Jane – works for -> Company Y – which develops products in -> Data Science –which is a subtopic of-> AI/ML.
This is a strong path as she has actual experience working for a product company in an area related to the AI/ML topic.
John – works for –> Company X
John – has experience -> Python – skill needed for -> Data Science – which is a subtopic of -> AI/ML
John – has experience -> Python – skill needed for -> NLP – which is a subtopic of -> AI/ML
John – has participated in -> Hackathons – related to -> Spark NLP – API/tool for -> NLP - which is a subtopic of -> AI/ML
John – has created -> GitHub repos – related to -> Spark NLP – API/tool for -> NLP - which is a subtopic of -> AI/ML
John has four paths to the node AI/ML, but the company he worked for, Company X, does not appear to have a connection to the AI/ML topic.
The property graph view on a knowledge graph for the AI/ML topic gives you a deeper and more complete view of applicants to help you decide which candidates to hire.
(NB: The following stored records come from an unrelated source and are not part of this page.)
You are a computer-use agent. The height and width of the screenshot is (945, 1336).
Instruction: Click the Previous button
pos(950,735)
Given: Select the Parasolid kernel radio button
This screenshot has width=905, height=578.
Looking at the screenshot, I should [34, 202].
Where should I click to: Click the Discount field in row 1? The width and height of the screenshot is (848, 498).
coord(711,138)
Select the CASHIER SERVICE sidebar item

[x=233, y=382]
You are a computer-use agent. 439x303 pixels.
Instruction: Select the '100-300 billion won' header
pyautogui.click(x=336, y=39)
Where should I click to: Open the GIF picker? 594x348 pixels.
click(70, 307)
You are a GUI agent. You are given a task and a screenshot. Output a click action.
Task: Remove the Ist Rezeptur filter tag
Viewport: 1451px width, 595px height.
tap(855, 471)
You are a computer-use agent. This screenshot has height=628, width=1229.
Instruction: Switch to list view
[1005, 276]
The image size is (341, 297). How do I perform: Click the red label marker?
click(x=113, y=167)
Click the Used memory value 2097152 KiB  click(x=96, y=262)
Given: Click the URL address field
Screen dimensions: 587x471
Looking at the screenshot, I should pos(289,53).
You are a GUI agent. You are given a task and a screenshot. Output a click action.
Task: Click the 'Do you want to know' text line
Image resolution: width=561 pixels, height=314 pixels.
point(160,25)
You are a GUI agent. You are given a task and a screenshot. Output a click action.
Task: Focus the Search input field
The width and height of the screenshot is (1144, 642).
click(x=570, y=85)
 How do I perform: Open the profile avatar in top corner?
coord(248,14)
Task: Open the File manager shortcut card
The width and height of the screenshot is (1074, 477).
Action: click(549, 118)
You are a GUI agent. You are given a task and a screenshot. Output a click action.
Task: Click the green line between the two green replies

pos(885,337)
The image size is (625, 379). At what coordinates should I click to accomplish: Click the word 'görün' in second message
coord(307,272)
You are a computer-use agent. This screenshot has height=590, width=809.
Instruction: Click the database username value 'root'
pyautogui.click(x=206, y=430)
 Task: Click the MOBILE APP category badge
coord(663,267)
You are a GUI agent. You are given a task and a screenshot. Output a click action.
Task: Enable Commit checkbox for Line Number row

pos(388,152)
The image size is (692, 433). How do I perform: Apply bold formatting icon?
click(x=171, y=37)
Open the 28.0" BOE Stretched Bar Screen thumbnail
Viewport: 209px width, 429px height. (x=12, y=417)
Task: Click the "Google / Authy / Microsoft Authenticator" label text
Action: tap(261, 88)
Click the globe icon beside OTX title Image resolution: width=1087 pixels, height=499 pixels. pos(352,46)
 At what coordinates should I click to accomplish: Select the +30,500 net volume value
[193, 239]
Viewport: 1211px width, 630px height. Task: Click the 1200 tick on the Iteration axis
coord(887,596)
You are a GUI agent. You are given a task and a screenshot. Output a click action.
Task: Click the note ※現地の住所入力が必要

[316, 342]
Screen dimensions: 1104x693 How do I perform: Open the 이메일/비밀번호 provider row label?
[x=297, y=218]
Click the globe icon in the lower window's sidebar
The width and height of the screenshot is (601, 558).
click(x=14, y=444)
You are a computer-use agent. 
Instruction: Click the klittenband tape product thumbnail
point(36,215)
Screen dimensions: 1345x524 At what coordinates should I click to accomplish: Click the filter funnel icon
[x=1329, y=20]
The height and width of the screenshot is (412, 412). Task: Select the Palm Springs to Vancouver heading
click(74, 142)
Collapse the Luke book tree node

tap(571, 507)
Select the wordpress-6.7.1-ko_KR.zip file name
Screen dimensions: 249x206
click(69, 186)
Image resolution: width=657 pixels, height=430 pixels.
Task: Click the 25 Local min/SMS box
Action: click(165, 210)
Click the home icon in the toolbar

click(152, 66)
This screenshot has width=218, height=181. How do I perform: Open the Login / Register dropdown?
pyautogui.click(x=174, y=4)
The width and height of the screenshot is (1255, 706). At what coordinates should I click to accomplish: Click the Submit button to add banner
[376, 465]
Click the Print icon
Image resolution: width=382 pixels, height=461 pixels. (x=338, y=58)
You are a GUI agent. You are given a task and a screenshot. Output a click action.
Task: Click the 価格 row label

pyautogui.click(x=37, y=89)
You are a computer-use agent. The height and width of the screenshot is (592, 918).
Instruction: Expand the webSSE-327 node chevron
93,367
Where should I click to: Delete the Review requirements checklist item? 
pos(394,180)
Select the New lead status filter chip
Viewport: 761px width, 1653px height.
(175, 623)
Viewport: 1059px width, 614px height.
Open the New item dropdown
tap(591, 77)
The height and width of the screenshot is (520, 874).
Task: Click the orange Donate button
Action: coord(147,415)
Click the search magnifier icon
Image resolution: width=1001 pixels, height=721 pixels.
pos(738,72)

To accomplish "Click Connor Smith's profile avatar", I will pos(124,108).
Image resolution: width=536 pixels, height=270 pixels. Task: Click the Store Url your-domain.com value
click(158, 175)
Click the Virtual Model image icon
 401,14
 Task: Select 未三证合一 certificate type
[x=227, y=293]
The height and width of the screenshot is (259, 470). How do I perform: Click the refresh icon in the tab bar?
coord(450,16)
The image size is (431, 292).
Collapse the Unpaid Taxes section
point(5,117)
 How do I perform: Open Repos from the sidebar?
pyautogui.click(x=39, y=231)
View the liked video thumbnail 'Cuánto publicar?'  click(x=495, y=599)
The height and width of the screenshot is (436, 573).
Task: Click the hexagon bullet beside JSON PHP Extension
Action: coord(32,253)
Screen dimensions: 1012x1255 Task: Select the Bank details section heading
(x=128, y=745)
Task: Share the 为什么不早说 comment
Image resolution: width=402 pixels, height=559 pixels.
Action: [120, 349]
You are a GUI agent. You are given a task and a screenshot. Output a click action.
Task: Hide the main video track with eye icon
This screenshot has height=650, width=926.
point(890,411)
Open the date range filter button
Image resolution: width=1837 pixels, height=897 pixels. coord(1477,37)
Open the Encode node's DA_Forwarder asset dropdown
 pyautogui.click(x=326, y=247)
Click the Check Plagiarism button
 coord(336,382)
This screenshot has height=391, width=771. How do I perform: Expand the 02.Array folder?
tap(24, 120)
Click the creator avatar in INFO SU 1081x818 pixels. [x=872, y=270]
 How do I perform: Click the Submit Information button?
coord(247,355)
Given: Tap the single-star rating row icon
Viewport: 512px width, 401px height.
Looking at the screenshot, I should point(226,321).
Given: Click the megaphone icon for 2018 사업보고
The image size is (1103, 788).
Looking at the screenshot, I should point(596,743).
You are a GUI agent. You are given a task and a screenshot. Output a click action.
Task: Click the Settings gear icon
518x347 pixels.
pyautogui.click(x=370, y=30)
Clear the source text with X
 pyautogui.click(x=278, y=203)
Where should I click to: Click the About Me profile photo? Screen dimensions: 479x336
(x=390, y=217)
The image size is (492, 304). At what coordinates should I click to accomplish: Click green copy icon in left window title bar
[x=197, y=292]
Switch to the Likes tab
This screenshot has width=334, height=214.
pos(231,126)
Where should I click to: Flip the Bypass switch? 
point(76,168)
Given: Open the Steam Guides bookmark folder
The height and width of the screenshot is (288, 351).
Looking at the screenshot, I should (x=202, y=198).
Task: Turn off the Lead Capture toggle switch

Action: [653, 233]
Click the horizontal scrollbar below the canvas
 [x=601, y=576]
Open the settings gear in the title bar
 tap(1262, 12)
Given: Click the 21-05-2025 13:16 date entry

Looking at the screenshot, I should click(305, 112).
“Is there a connection between two entities Y and Z?” or “how do you reach an entity B from entity A?” are important questions in many applications. In this example, we can have a more complete picture of how a candidate is related to the required skills by asking such property graph path analytics questions. The good news is that you can run such analytics using a property graph view on knowledge graphs, created through a new “no-code” Graph Studio interface. I am sure you are very excited about the new possibilities this may give you – I will follow up with another blog with an example of how you may go about creating a property graph view on an RDF knowledge graph to run graph analytics. Stay tuned.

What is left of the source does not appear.